A definição do house e do hip-hop como principais estilos de dança dos treinos não implica uma limitação de estilos musicais, explica Catarina. “Tu podes dançar hip-hop e house em qualquer música do mundo, porque estes estilos de dança vêm de uma confluência de outros, que partem de outras músicas. O house tem [influências] de jazz, sapateado, de balé e de danças basilares africanas. O ritmo muda, o groove muda, mas lá dentro estão vocabulários que já vêm de 1980 e é fixe quando vês essas ligações”, afirma. Para Melissa, a diversidade musical é importante para evitar uma “limitação da caixa rítmica” e propor desafios.
As fundadoras salientam ainda que o foco do freestyle é viver o momento presente e libertar energia através do corpo. É essa conexão, além das bases dos estilos de dança, que o YOLK procura desde o início. Quando precisaram de escolher um nome para o grupo, Catarina foi inspirada por uma metáfora que ouviu num workshop, que relacionava a dança com o ovo. “O formador dizia que a maior parte das pessoas está centrada na clara do ovo, à volta, mas a verdadeira nutrição e a essência, aquilo que realmente te vai alimentar e tem uma força maior, é o que está na parte amarela, que se chama egg yolk, em inglês”, recorda.
“No Porto, não há nenhum projeto pedagógico focado em freestyle como o Yolk”


A iniciativa inovadora, que, segundo a bailarina, resistiu à pausa pandémica “com bastante informação” enviada à distância, é financeiramente sustentada por uma contribuição simbólica mensal das yolkers e dos investimentos feitos pelas idealizadoras.

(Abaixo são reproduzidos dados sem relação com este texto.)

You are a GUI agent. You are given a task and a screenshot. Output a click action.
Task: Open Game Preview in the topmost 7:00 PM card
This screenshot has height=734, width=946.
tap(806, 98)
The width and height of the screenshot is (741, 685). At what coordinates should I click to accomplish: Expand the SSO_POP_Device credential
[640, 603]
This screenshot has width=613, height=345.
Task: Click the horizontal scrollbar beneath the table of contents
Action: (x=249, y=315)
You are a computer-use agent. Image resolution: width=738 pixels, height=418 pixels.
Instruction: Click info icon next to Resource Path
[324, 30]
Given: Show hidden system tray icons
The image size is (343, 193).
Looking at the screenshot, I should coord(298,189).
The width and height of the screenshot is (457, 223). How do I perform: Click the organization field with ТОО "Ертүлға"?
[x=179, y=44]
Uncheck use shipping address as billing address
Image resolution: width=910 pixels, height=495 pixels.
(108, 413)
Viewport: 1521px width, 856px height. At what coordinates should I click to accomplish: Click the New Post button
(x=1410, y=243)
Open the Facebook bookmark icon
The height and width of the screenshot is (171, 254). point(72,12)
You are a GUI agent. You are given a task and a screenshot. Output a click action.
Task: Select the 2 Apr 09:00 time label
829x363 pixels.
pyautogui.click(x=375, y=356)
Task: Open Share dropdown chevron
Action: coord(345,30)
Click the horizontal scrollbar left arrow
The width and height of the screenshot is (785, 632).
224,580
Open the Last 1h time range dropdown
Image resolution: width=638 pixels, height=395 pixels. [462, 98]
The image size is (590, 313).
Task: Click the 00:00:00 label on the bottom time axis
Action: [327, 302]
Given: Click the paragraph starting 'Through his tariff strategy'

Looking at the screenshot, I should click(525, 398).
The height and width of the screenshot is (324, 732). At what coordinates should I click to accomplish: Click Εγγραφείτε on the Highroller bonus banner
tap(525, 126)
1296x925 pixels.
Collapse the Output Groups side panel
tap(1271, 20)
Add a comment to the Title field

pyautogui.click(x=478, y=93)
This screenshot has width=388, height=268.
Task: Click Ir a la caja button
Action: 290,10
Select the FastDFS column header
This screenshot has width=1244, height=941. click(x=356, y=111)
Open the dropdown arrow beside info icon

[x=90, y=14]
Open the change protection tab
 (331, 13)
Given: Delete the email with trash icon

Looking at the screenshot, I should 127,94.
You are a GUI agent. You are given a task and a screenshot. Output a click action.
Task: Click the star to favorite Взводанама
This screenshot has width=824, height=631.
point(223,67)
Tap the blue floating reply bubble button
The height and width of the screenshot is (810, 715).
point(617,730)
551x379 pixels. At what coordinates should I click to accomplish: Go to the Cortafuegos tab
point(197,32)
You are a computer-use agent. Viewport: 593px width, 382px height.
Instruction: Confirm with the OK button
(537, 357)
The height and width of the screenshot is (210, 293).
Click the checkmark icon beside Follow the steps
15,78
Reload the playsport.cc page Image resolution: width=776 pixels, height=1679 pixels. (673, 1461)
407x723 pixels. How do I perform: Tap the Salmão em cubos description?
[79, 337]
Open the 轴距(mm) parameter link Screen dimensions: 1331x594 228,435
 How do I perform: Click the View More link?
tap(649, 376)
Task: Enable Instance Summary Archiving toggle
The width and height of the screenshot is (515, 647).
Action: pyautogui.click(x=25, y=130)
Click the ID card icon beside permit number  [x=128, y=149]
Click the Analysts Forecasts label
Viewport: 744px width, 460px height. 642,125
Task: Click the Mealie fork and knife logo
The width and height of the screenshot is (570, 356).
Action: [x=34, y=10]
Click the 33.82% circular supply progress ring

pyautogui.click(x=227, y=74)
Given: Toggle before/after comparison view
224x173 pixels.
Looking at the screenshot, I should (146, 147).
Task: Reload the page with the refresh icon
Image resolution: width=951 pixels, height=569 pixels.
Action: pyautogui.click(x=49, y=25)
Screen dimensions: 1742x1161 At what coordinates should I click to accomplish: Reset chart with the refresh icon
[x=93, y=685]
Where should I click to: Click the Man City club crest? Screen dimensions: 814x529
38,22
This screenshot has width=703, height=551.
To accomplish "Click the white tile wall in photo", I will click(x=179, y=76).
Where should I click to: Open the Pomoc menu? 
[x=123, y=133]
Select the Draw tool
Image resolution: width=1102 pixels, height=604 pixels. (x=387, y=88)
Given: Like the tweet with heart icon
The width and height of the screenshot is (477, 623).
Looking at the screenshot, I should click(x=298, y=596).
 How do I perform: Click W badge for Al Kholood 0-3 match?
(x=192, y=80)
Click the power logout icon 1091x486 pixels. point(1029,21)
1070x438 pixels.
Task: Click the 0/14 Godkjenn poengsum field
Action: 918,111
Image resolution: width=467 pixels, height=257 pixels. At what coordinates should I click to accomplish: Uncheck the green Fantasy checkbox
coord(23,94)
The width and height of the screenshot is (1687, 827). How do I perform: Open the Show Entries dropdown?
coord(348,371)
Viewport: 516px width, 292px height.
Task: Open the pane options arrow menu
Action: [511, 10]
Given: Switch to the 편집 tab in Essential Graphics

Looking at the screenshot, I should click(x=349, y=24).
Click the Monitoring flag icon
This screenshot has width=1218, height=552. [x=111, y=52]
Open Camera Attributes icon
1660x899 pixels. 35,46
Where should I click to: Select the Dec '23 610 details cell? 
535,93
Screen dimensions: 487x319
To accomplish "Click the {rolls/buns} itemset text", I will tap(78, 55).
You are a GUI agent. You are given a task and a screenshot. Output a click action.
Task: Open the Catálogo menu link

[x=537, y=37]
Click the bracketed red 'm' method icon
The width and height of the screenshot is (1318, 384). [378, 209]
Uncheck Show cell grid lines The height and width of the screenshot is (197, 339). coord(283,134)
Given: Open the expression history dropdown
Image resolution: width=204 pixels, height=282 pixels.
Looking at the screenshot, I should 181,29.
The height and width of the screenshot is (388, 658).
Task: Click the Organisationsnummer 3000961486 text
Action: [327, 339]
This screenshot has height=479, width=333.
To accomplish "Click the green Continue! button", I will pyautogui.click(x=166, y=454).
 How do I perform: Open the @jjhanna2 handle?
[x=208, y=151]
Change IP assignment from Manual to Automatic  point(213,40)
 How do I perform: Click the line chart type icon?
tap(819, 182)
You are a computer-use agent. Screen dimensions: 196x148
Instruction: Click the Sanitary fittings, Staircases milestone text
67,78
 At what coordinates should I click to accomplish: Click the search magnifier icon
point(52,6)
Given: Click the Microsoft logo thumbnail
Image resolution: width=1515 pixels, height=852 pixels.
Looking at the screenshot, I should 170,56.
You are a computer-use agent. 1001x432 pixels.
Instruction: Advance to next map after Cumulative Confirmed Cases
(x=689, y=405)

O coletivo já tentou criar, sem sucesso, o que consideram relevantes parcerias com organizações e com a Câmara Municipal de Matosinhos. “Quando tentámos, estávamos numa altura em que só se via a pandemia à frente e, claro, isto não era prioridade para eles”, conta Catarina, assegurando que vão voltar a tentar entrar em contacto, pois acreditam que a dinâmica do projeto é uma técnica complementar para as aulas e competições de dança, uma vez que trabalha também o lado pessoal. “No Porto, não há nenhum projeto pedagógico focado em freestyle como o Yolk”, garante.